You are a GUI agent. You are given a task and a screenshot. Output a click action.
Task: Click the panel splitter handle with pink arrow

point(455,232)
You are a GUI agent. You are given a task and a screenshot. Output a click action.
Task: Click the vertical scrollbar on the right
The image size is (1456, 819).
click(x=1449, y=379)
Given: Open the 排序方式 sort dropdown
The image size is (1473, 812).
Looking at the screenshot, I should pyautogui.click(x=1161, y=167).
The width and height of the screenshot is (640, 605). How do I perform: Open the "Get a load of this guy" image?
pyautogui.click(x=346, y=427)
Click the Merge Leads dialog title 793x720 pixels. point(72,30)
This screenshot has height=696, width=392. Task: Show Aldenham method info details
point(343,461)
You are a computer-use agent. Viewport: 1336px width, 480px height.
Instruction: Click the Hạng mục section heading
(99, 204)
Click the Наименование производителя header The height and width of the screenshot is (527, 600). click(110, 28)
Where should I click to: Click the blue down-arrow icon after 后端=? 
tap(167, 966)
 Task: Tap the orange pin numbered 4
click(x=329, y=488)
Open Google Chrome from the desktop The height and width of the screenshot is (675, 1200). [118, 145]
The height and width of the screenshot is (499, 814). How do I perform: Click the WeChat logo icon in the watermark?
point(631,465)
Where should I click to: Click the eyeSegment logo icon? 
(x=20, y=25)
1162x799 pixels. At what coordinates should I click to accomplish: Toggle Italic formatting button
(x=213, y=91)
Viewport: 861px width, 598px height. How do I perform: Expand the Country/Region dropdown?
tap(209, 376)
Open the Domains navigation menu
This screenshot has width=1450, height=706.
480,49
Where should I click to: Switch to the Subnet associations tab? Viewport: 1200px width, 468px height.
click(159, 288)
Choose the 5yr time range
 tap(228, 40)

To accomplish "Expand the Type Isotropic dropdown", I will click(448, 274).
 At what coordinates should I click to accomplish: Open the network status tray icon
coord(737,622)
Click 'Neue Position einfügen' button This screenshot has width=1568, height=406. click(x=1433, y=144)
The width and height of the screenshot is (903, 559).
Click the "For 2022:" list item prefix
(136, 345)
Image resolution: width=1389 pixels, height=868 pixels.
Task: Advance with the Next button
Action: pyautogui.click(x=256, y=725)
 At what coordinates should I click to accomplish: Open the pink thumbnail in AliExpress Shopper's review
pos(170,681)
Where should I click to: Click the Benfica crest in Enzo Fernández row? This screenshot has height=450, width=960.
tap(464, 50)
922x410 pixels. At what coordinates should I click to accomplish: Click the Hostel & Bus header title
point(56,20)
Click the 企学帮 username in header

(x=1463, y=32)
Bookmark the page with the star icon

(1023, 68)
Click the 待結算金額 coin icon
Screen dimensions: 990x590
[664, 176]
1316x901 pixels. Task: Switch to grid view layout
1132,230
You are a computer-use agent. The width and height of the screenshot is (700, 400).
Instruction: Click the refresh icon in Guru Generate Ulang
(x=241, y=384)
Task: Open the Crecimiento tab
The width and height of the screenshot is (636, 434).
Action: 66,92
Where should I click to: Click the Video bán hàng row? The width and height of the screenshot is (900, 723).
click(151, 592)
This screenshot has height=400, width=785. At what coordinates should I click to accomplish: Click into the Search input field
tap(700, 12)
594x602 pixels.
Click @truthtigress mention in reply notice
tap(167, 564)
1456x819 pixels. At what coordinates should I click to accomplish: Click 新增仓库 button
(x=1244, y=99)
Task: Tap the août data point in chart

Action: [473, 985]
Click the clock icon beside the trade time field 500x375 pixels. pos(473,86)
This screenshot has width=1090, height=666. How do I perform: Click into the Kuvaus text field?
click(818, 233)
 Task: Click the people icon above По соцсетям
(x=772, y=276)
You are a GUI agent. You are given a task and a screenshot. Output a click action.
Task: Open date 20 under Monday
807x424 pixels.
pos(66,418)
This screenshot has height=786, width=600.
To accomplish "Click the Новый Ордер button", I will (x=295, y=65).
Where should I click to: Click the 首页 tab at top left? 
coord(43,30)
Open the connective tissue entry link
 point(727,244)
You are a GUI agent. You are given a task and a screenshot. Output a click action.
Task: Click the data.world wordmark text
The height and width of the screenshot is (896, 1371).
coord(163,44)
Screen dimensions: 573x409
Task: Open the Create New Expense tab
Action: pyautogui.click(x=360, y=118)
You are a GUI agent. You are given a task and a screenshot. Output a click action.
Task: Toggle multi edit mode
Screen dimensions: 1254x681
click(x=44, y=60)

----------

_Work to be completed_: Output only the lines that run from the one containing "Click @truthtigress mention in reply notice" through the last line of the material above, both included.

_Reply_:
Click @truthtigress mention in reply notice
tap(167, 564)
1456x819 pixels. At what coordinates should I click to accomplish: Click 新增仓库 button
(x=1244, y=99)
Task: Tap the août data point in chart

Action: [473, 985]
Click the clock icon beside the trade time field 500x375 pixels. pos(473,86)
This screenshot has width=1090, height=666. How do I perform: Click into the Kuvaus text field?
click(818, 233)
 Task: Click the people icon above По соцсетям
(x=772, y=276)
You are a GUI agent. You are given a task and a screenshot. Output a click action.
Task: Open date 20 under Monday
807x424 pixels.
pos(66,418)
This screenshot has height=786, width=600.
To accomplish "Click the Новый Ордер button", I will (x=295, y=65).
Where should I click to: Click the 首页 tab at top left? 
coord(43,30)
Open the connective tissue entry link
 point(727,244)
You are a GUI agent. You are given a task and a screenshot. Output a click action.
Task: Click the data.world wordmark text
The height and width of the screenshot is (896, 1371).
coord(163,44)
Screen dimensions: 573x409
Task: Open the Create New Expense tab
Action: pyautogui.click(x=360, y=118)
You are a GUI agent. You are given a task and a screenshot. Output a click action.
Task: Toggle multi edit mode
Screen dimensions: 1254x681
click(x=44, y=60)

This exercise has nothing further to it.